Your assignment → Extract all of the data and reproduce it precisely.
________________
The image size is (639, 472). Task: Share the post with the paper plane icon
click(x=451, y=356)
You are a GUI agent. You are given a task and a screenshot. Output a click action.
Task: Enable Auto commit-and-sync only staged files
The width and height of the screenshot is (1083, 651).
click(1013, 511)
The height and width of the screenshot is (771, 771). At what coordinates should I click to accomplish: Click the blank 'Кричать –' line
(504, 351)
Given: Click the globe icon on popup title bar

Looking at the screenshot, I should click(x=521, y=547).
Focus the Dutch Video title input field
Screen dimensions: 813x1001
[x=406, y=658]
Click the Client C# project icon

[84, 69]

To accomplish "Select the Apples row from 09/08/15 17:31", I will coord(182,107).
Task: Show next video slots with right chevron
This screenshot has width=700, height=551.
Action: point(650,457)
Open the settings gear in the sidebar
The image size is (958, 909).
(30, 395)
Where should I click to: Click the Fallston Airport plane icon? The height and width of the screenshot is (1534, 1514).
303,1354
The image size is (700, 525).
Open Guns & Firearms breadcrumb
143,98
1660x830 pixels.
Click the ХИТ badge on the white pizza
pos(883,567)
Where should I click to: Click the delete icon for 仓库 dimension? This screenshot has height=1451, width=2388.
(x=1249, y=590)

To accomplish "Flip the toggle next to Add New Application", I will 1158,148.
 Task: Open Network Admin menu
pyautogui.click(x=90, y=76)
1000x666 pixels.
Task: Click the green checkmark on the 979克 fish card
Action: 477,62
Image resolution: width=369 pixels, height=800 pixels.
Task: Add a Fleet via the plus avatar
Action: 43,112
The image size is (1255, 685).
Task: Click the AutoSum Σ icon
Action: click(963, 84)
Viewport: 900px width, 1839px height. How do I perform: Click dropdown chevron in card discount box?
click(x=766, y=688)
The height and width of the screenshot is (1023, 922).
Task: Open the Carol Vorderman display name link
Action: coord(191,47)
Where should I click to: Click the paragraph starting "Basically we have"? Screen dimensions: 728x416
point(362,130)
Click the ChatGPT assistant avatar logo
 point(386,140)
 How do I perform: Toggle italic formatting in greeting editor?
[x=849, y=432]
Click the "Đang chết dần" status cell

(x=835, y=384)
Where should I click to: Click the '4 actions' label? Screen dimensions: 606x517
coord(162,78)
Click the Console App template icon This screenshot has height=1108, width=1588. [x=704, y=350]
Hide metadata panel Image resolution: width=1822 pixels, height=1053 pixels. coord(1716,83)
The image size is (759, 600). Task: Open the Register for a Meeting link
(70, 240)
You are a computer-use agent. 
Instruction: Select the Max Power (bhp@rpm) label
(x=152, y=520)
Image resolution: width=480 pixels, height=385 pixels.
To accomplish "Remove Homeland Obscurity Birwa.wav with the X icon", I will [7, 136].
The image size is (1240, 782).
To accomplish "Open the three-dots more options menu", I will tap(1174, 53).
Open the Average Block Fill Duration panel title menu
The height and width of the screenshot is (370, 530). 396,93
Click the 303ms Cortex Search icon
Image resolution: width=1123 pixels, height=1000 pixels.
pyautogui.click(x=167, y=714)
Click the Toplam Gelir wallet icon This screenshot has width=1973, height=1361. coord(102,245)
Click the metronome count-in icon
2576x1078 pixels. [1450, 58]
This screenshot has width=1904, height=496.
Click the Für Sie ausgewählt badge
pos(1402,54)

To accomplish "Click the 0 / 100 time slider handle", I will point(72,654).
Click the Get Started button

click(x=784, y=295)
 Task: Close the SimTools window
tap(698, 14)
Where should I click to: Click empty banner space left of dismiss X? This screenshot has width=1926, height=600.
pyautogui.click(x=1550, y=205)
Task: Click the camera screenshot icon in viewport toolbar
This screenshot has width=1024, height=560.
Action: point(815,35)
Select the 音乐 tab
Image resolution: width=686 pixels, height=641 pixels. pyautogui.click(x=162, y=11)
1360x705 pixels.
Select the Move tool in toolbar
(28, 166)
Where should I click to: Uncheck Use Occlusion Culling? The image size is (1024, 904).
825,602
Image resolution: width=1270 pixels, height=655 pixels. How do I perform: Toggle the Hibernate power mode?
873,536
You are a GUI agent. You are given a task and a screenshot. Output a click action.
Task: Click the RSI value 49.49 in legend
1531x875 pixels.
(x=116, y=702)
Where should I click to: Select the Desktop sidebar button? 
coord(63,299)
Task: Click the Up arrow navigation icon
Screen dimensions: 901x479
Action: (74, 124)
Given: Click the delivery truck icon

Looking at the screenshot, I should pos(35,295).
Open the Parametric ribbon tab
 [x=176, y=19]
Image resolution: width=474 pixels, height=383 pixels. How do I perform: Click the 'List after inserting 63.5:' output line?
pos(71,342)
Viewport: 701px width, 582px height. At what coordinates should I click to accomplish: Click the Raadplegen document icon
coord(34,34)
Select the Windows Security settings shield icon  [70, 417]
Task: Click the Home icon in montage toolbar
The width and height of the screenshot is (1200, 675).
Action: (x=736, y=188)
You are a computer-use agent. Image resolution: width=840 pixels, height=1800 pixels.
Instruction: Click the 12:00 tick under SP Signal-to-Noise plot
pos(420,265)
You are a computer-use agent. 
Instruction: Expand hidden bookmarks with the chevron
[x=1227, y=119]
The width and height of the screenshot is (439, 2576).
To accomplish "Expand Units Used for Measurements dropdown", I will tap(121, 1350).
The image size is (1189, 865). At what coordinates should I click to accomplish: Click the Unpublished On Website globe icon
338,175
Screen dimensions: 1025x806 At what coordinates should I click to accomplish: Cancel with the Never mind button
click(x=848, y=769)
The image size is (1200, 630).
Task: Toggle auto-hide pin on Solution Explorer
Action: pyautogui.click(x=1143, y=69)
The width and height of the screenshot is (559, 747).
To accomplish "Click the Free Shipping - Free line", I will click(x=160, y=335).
________________
Reply to the exercise →
The image size is (639, 472). Task: Share the post with the paper plane icon
click(x=451, y=356)
You are a GUI agent. You are given a task and a screenshot. Output a click action.
Task: Enable Auto commit-and-sync only staged files
The width and height of the screenshot is (1083, 651).
click(1013, 511)
The height and width of the screenshot is (771, 771). At what coordinates should I click to accomplish: Click the blank 'Кричать –' line
(504, 351)
Given: Click the globe icon on popup title bar

Looking at the screenshot, I should click(x=521, y=547).
Focus the Dutch Video title input field
Screen dimensions: 813x1001
[x=406, y=658]
Click the Client C# project icon

[84, 69]

To accomplish "Select the Apples row from 09/08/15 17:31", I will coord(182,107).
Task: Show next video slots with right chevron
This screenshot has width=700, height=551.
Action: point(650,457)
Open the settings gear in the sidebar
The image size is (958, 909).
(30, 395)
Where should I click to: Click the Fallston Airport plane icon? The height and width of the screenshot is (1534, 1514).
303,1354
The image size is (700, 525).
Open Guns & Firearms breadcrumb
143,98
1660x830 pixels.
Click the ХИТ badge on the white pizza
pos(883,567)
Where should I click to: Click the delete icon for 仓库 dimension? This screenshot has height=1451, width=2388.
(x=1249, y=590)

To accomplish "Flip the toggle next to Add New Application", I will 1158,148.
 Task: Open Network Admin menu
pyautogui.click(x=90, y=76)
1000x666 pixels.
Task: Click the green checkmark on the 979克 fish card
Action: 477,62
Image resolution: width=369 pixels, height=800 pixels.
Task: Add a Fleet via the plus avatar
Action: 43,112
The image size is (1255, 685).
Task: Click the AutoSum Σ icon
Action: click(963, 84)
Viewport: 900px width, 1839px height. How do I perform: Click dropdown chevron in card discount box?
click(x=766, y=688)
The height and width of the screenshot is (1023, 922).
Task: Open the Carol Vorderman display name link
Action: coord(191,47)
Where should I click to: Click the paragraph starting "Basically we have"? Screen dimensions: 728x416
point(362,130)
Click the ChatGPT assistant avatar logo
 point(386,140)
 How do I perform: Toggle italic formatting in greeting editor?
[x=849, y=432]
Click the "Đang chết dần" status cell

(x=835, y=384)
Where should I click to: Click the '4 actions' label? Screen dimensions: 606x517
coord(162,78)
Click the Console App template icon This screenshot has height=1108, width=1588. [x=704, y=350]
Hide metadata panel Image resolution: width=1822 pixels, height=1053 pixels. coord(1716,83)
The image size is (759, 600). Task: Open the Register for a Meeting link
(70, 240)
You are a computer-use agent. 
Instruction: Select the Max Power (bhp@rpm) label
(x=152, y=520)
Image resolution: width=480 pixels, height=385 pixels.
To accomplish "Remove Homeland Obscurity Birwa.wav with the X icon", I will [7, 136].
The image size is (1240, 782).
To accomplish "Open the three-dots more options menu", I will tap(1174, 53).
Open the Average Block Fill Duration panel title menu
The height and width of the screenshot is (370, 530). 396,93
Click the 303ms Cortex Search icon
Image resolution: width=1123 pixels, height=1000 pixels.
pyautogui.click(x=167, y=714)
Click the Toplam Gelir wallet icon This screenshot has width=1973, height=1361. coord(102,245)
Click the metronome count-in icon
2576x1078 pixels. [1450, 58]
This screenshot has width=1904, height=496.
Click the Für Sie ausgewählt badge
pos(1402,54)

To accomplish "Click the 0 / 100 time slider handle", I will point(72,654).
Click the Get Started button

click(x=784, y=295)
 Task: Close the SimTools window
tap(698, 14)
Where should I click to: Click empty banner space left of dismiss X? This screenshot has width=1926, height=600.
pyautogui.click(x=1550, y=205)
Task: Click the camera screenshot icon in viewport toolbar
This screenshot has width=1024, height=560.
Action: point(815,35)
Select the 音乐 tab
Image resolution: width=686 pixels, height=641 pixels. pyautogui.click(x=162, y=11)
1360x705 pixels.
Select the Move tool in toolbar
(28, 166)
Where should I click to: Uncheck Use Occlusion Culling? The image size is (1024, 904).
825,602
Image resolution: width=1270 pixels, height=655 pixels. How do I perform: Toggle the Hibernate power mode?
873,536
You are a GUI agent. You are given a task and a screenshot. Output a click action.
Task: Click the RSI value 49.49 in legend
1531x875 pixels.
(x=116, y=702)
Where should I click to: Select the Desktop sidebar button? 
coord(63,299)
Task: Click the Up arrow navigation icon
Screen dimensions: 901x479
Action: (74, 124)
Given: Click the delivery truck icon

Looking at the screenshot, I should pos(35,295).
Open the Parametric ribbon tab
 [x=176, y=19]
Image resolution: width=474 pixels, height=383 pixels. How do I perform: Click the 'List after inserting 63.5:' output line?
pos(71,342)
Viewport: 701px width, 582px height. At what coordinates should I click to accomplish: Click the Raadplegen document icon
coord(34,34)
Select the Windows Security settings shield icon  [70, 417]
Task: Click the Home icon in montage toolbar
The width and height of the screenshot is (1200, 675).
Action: (x=736, y=188)
You are a computer-use agent. Image resolution: width=840 pixels, height=1800 pixels.
Instruction: Click the 12:00 tick under SP Signal-to-Noise plot
pos(420,265)
You are a computer-use agent. 
Instruction: Expand hidden bookmarks with the chevron
[x=1227, y=119]
The width and height of the screenshot is (439, 2576).
To accomplish "Expand Units Used for Measurements dropdown", I will tap(121, 1350).
The image size is (1189, 865). At what coordinates should I click to accomplish: Click the Unpublished On Website globe icon
338,175
Screen dimensions: 1025x806 At what coordinates should I click to accomplish: Cancel with the Never mind button
click(x=848, y=769)
The image size is (1200, 630).
Task: Toggle auto-hide pin on Solution Explorer
Action: pyautogui.click(x=1143, y=69)
The width and height of the screenshot is (559, 747).
To accomplish "Click the Free Shipping - Free line", I will click(x=160, y=335).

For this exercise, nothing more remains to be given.